Americans have been successful at getting some of their debts off their backs, but many still have a long way to go.
Low- and middle-income people are finding an escape difficult as they pay interest on top of interest. Forty percent have turned to their credit cards to cover basic living expenses such as rent, mortgage bills, groceries and utilities, according to a national survey (The Plastic Safety Net: Findings From The 2012 National Survey On Credit Card Debt of Low- And Middle- Income Households) by think tank Demos. Those surveyed were low- and middle-income people who carried a balance on their credit cards for at least three months.
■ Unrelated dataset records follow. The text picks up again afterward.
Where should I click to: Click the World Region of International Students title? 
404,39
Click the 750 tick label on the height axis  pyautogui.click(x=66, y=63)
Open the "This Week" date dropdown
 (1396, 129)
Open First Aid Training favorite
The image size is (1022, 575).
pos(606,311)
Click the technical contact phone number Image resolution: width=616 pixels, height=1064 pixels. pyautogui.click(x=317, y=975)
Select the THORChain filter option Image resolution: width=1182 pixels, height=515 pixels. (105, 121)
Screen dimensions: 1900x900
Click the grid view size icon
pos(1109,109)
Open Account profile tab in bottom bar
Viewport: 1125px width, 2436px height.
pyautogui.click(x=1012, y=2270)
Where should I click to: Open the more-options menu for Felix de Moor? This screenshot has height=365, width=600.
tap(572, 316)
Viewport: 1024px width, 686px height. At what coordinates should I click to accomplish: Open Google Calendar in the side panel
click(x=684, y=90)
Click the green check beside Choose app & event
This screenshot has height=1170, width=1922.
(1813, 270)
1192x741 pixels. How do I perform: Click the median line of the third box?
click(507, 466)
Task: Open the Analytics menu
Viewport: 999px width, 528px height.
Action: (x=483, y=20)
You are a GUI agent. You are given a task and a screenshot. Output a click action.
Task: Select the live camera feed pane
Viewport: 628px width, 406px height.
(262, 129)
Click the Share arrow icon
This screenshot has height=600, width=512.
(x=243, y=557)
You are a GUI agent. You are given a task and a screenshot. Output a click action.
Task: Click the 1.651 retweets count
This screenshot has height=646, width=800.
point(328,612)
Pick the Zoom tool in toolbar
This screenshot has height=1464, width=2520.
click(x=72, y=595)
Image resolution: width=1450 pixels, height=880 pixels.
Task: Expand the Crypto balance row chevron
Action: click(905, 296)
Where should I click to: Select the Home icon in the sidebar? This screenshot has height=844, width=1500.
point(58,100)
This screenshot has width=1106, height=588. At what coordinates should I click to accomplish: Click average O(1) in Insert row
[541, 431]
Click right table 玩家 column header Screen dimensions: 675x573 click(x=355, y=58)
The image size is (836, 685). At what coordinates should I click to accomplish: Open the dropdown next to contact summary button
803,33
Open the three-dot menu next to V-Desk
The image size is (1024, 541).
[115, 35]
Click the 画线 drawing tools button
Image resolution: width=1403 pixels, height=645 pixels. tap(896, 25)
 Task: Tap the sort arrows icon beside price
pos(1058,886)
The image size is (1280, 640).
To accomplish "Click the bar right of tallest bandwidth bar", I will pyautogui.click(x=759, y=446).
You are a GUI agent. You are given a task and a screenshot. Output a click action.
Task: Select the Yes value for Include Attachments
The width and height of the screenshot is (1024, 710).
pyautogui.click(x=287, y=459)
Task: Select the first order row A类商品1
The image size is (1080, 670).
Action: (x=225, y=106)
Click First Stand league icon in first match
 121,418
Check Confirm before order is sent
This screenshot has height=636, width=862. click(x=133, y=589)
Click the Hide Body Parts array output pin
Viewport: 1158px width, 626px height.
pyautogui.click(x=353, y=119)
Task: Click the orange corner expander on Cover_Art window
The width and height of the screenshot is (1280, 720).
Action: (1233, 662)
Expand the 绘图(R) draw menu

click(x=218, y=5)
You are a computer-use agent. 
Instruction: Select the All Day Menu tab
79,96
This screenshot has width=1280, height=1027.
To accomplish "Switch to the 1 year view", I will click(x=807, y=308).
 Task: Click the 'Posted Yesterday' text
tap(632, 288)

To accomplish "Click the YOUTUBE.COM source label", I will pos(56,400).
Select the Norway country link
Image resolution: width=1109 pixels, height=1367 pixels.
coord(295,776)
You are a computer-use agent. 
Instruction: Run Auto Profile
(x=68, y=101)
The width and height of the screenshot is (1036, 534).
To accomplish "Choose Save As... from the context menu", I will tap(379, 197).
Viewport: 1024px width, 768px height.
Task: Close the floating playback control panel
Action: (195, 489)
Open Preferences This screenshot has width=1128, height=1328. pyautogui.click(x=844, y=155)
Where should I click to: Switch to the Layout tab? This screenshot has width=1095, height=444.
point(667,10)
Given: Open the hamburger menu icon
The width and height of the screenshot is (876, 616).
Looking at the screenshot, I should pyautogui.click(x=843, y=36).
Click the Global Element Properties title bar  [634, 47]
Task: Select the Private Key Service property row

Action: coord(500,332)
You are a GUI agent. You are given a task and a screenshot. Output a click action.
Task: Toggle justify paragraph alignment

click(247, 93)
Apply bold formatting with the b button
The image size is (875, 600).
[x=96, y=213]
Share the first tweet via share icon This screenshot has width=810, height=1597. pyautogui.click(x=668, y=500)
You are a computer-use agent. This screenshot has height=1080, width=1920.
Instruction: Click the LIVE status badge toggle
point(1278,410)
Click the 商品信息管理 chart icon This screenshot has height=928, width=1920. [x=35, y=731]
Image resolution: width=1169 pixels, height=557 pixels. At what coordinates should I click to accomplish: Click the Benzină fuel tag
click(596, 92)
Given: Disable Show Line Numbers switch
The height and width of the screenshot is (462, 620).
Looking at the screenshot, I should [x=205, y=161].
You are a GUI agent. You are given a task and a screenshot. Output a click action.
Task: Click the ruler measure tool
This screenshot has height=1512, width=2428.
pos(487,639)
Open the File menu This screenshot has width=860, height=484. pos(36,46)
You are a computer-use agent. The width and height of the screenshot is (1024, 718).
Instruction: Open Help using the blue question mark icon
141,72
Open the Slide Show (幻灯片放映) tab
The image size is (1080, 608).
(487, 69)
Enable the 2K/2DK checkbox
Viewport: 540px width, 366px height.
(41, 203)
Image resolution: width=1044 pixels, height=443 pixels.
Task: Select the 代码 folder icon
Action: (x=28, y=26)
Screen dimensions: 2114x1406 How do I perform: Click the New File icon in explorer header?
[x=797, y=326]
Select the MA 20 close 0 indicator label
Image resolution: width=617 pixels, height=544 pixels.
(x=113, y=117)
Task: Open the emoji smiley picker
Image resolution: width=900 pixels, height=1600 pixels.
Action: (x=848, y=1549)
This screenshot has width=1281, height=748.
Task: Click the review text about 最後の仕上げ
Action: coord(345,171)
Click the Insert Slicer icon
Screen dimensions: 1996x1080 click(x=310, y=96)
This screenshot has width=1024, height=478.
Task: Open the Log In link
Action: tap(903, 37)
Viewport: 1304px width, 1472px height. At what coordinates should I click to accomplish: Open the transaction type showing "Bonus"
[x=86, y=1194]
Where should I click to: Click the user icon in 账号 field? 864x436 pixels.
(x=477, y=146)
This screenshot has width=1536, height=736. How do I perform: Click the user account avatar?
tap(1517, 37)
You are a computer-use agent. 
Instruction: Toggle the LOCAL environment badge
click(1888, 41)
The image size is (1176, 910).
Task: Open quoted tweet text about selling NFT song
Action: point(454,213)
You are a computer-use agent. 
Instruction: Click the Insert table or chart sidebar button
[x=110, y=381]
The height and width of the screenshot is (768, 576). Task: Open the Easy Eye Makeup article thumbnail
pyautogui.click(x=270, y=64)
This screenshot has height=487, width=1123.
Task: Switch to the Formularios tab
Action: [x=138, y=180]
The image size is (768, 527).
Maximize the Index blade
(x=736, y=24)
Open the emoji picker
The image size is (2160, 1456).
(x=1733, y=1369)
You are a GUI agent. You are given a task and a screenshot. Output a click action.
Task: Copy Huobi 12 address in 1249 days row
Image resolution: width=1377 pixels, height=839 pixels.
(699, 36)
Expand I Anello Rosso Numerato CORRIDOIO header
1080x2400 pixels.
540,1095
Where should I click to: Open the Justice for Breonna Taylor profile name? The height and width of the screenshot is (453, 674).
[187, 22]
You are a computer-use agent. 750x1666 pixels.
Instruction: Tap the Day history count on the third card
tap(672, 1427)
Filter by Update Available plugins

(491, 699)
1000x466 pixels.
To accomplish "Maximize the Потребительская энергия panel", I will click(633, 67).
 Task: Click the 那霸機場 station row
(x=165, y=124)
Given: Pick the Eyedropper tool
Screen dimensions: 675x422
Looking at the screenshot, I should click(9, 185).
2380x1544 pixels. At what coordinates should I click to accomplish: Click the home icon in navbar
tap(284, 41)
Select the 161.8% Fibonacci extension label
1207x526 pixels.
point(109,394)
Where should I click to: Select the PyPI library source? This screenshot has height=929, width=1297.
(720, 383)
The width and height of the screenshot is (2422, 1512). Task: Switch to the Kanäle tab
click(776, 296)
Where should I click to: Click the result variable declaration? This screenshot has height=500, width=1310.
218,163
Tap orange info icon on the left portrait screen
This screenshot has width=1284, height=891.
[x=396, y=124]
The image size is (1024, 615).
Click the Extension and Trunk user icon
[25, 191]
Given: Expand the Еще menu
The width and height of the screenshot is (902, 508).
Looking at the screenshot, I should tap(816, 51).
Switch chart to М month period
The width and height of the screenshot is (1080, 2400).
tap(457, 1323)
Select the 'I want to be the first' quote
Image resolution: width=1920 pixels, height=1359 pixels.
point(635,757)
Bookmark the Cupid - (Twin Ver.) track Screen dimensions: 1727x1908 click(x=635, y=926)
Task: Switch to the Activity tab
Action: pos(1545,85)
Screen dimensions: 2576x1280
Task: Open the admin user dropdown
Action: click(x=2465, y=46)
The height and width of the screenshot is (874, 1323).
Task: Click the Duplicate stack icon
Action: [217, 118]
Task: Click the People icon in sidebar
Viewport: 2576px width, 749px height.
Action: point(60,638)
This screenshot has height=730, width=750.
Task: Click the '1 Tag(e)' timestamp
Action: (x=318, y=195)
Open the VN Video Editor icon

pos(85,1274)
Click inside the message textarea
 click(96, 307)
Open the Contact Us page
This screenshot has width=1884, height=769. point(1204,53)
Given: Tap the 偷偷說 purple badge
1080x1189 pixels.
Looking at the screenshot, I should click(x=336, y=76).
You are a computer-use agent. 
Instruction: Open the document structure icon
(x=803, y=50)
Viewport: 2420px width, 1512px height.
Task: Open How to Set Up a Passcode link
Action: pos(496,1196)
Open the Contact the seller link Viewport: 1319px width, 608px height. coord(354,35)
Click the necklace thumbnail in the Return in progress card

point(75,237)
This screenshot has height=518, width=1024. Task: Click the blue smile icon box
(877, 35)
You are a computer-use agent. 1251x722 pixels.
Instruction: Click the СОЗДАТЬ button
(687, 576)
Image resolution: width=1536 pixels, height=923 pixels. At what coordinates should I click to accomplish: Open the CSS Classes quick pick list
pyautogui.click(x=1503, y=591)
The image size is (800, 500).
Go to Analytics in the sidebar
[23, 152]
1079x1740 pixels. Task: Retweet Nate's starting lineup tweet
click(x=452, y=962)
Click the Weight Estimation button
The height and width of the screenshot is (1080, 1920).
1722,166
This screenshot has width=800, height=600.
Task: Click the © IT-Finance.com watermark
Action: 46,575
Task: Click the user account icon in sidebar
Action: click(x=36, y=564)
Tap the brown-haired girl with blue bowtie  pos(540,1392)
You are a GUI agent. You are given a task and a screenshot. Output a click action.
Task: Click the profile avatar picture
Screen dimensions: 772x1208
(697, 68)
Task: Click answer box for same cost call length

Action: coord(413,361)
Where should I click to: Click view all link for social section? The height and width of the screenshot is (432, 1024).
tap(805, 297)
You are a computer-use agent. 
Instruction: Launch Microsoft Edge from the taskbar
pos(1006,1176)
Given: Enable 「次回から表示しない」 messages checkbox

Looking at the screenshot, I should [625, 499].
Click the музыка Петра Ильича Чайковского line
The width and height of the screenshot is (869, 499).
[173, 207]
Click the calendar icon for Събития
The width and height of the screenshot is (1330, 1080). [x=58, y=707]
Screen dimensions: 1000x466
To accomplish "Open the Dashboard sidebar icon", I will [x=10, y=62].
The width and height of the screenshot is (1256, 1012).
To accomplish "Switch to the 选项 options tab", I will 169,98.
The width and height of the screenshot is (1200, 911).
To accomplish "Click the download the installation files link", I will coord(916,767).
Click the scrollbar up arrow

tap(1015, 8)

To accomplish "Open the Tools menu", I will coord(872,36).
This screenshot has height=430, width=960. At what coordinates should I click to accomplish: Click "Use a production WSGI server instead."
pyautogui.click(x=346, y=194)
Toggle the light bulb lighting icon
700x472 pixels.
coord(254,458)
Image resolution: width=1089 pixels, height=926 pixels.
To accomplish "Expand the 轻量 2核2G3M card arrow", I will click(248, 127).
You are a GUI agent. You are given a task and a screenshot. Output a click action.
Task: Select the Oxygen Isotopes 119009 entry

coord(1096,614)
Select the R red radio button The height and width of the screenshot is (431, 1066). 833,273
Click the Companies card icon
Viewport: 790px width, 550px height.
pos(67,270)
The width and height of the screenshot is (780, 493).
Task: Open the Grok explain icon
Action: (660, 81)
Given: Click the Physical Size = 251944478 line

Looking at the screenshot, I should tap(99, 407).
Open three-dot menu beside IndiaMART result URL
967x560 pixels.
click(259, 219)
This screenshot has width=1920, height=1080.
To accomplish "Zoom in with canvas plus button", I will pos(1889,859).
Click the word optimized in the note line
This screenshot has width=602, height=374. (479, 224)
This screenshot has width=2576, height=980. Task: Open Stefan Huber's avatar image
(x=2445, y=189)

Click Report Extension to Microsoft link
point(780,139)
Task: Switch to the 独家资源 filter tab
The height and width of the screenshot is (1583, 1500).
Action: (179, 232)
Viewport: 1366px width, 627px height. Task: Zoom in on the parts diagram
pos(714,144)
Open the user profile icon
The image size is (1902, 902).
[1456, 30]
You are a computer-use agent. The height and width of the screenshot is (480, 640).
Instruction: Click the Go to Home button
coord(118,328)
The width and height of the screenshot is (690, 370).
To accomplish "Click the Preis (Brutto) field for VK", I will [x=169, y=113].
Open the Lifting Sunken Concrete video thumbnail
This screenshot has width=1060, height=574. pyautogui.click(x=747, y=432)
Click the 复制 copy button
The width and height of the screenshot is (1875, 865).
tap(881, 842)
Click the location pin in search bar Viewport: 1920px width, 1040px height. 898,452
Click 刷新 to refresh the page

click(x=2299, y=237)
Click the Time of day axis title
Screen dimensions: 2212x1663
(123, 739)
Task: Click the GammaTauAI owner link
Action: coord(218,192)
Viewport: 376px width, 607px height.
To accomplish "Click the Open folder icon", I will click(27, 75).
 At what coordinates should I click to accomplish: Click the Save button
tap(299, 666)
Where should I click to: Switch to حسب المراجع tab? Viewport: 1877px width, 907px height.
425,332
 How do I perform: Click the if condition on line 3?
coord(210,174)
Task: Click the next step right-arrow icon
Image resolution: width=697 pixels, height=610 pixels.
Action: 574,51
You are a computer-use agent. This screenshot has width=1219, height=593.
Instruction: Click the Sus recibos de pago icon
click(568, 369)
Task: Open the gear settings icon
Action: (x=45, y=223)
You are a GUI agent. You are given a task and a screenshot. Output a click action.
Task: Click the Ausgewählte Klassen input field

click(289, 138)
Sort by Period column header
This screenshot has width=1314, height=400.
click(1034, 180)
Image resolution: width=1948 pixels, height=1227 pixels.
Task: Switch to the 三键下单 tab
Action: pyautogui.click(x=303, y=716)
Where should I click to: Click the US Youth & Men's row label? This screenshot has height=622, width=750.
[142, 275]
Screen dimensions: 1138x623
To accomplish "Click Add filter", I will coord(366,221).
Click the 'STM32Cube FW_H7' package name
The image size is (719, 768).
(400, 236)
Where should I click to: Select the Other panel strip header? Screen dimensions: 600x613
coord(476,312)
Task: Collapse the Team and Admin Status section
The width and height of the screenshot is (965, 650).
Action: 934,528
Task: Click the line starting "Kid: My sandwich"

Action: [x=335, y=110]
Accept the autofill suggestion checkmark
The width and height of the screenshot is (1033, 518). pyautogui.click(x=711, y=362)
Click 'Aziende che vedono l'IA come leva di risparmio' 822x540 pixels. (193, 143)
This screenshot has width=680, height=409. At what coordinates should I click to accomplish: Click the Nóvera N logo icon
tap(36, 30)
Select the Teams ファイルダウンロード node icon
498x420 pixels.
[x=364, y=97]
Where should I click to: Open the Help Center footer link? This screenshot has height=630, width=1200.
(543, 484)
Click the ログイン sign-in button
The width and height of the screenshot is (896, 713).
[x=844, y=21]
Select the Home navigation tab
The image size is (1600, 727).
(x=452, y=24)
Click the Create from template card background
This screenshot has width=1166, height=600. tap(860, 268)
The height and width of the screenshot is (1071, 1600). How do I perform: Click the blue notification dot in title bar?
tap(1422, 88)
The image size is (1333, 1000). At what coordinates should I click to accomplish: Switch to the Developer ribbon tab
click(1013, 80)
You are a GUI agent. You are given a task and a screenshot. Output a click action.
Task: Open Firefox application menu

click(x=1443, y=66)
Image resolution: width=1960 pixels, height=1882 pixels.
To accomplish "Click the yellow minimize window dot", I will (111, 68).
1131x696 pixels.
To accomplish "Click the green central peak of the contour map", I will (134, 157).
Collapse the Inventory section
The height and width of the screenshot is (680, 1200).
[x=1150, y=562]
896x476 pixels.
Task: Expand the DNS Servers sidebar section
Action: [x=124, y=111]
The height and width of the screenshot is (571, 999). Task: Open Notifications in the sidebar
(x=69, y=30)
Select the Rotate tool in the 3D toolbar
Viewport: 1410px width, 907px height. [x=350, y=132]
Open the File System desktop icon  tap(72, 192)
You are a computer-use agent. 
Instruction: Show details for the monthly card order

Credit cards have been a safety net as people have lost jobs since 2008 and faced the pressure of high gas prices, said Amy Traub, senior policy analyst for Demos.
The 2008 financial crisis was a brutal wake-up call for many, as banks abruptly shut down cards and cut debt limits at the same time companies were tossing millions out of work. About 39 percent of households surveyed by Demos experienced some cuts in their credit, and about half of those reduced spending as a result. But 28 percent have taken on more debt in the last year.
Now, the average debt on cards held by low- and middle-income people is $7,145, compared with $9,887 in 2008, according to the survey. Fifty-one percent said cost-of-living expenses contributed most to their current card debt.